Tort Law

Plavix Lawsuit: The $700M Settlement and State AG Claims

Learn how the Plavix lawsuit led to a $700M settlement after claims that manufacturers hid the drug's genetic limitations from doctors and patients.

Plavix, the brand name for the blood-thinning drug clopidogrel, has been at the center of major litigation alleging that its manufacturers knew for over a decade that the medication was ineffective for a significant portion of patients — particularly those of East Asian and Pacific Islander descent — and deliberately concealed that information to protect billions of dollars in annual sales. The lawsuits, brought primarily by state attorneys general, accused Bristol-Myers Squibb and Sanofi of violating consumer protection laws by marketing the drug without disclosing its genetic limitations. The most prominent case, filed by Hawaii, resulted in a $700 million settlement in May 2025 after years of trials and appeals.

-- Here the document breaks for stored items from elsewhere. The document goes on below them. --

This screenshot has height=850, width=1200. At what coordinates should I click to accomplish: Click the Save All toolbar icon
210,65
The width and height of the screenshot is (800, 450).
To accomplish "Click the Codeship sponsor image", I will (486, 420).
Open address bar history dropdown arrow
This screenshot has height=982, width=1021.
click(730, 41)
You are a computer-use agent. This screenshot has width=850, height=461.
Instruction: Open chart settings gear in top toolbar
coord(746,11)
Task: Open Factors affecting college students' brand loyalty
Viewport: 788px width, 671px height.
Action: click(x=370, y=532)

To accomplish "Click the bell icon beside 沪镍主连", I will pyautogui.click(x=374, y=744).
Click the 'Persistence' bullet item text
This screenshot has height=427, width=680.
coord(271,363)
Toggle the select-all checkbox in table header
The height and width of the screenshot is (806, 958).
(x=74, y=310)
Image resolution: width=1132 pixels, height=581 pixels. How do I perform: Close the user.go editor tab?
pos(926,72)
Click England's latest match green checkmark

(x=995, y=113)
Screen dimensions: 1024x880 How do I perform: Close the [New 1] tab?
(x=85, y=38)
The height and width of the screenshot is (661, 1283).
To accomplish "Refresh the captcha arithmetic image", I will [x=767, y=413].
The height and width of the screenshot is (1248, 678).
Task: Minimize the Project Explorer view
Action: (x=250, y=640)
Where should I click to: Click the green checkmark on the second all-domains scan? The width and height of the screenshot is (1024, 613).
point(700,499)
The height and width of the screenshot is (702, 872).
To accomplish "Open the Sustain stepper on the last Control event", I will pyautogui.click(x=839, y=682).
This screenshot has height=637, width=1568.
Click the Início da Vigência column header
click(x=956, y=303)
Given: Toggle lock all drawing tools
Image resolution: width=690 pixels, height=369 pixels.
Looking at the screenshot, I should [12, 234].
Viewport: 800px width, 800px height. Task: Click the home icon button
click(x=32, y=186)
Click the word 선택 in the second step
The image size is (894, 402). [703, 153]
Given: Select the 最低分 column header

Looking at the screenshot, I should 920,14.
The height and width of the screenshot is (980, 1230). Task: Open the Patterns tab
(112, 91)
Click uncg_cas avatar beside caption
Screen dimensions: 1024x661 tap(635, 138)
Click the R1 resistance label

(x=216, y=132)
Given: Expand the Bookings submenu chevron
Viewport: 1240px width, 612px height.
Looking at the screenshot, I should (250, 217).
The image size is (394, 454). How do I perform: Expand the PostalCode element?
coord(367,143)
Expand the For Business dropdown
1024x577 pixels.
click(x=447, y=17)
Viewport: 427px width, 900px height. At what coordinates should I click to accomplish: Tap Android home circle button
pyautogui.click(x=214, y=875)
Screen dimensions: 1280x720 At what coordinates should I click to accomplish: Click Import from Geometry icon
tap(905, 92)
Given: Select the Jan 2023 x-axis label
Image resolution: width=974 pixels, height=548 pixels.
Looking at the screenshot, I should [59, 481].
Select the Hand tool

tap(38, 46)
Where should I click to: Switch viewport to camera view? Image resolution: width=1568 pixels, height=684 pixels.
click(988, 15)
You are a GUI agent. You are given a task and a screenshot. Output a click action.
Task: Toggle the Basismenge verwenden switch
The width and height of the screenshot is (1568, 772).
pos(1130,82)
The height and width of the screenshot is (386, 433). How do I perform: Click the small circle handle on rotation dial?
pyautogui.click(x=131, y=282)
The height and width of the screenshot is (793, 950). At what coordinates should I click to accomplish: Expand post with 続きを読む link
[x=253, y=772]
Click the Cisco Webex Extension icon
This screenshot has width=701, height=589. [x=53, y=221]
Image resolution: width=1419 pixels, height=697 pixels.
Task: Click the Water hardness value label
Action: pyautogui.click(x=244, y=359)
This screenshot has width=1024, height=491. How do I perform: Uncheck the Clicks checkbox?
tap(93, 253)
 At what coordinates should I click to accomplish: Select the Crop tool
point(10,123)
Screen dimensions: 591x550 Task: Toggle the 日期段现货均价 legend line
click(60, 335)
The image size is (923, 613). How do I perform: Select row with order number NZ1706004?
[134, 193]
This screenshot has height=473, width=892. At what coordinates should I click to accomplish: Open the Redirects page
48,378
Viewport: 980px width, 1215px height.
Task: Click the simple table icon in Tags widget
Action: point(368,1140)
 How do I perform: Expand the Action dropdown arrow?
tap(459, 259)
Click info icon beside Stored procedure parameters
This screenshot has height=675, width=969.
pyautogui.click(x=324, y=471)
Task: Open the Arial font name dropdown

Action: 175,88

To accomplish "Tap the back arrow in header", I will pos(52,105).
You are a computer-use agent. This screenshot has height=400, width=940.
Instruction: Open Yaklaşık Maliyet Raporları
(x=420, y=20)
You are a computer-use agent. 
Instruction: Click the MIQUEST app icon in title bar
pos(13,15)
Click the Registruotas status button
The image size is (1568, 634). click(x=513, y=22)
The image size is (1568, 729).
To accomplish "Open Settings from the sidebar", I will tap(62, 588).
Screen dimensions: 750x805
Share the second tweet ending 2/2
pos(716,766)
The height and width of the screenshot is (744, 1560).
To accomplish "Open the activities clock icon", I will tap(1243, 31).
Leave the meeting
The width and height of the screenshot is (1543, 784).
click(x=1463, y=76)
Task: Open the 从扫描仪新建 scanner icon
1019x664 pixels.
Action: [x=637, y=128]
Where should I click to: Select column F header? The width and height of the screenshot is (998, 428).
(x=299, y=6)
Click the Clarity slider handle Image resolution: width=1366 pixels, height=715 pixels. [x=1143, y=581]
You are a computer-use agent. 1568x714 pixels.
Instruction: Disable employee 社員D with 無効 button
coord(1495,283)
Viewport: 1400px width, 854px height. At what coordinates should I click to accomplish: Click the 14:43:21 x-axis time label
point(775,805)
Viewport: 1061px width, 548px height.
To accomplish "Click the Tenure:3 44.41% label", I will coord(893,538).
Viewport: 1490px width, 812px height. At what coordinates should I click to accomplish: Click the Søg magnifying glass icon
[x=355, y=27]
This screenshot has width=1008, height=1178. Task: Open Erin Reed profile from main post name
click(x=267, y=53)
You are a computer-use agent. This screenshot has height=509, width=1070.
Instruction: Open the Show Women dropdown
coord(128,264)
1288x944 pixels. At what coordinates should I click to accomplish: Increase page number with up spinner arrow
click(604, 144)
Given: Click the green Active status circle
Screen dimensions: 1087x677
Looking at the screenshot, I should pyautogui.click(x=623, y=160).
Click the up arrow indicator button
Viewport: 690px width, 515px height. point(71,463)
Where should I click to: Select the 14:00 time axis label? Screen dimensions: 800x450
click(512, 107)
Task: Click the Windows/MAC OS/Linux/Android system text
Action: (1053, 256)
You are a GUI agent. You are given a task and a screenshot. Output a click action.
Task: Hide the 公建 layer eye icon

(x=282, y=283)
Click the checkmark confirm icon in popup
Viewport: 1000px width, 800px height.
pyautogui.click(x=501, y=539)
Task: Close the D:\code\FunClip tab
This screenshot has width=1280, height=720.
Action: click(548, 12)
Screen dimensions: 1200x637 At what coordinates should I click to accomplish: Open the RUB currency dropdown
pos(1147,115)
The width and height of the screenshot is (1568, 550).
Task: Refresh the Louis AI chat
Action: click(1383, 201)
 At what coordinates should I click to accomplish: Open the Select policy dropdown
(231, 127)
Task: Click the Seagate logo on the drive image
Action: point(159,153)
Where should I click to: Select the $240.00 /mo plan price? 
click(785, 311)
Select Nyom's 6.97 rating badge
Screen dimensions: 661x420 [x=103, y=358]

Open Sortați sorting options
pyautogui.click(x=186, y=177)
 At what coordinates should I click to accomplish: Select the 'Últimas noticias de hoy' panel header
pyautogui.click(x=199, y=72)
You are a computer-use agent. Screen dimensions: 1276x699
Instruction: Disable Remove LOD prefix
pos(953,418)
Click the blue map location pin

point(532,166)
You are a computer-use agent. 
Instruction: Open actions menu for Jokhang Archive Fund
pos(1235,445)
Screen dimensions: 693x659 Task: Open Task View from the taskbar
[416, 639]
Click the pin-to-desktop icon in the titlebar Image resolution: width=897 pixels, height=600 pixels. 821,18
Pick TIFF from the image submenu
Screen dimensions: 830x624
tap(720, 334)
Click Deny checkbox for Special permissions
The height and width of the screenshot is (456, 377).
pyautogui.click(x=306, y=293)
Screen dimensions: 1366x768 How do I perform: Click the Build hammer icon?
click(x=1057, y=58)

How Plavix Works and Why It Fails in Some Patients

Plavix (clopidogrel) was approved by the FDA in 1997 as an antiplatelet medication prescribed to reduce the risk of heart attack and stroke in high-risk patients. Unlike many drugs, clopidogrel is a prodrug — it is inactive when swallowed and must be converted into its active form by a liver enzyme called CYP2C19 before it can inhibit blood clotting.1National Center for Biotechnology Information. Clopidogrel Therapy and CYP2C19 Genotype

The problem is genetic. Certain variants of the CYP2C19 gene produce an enzyme that works poorly or not at all, leaving patients unable to activate the drug. These individuals, classified as “poor metabolizers,” get little or no antiplatelet benefit from Plavix, leaving them vulnerable to the very heart attacks and strokes the drug is supposed to prevent.1National Center for Biotechnology Information. Clopidogrel Therapy and CYP2C19 Genotype According to one American Heart Association scientific statement, roughly 30% of patients carry loss-of-function CYP2C19 variants.2Mayo Clinic News Network. A Scientific Statement From the American Heart Association

The prevalence of these genetic variants is not evenly distributed across racial and ethnic groups. Estimates suggest that about 2% of white patients and 4% of Black patients are poor metabolizers, compared to 14% of Chinese patients and as many as 57% of Oceanian (Pacific Islander) populations.1National Center for Biotechnology Information. Clopidogrel Therapy and CYP2C19 Genotype This racial disparity became the central factual issue in the litigation: patients in Hawaii, with its large Asian and Pacific Islander population, were disproportionately affected.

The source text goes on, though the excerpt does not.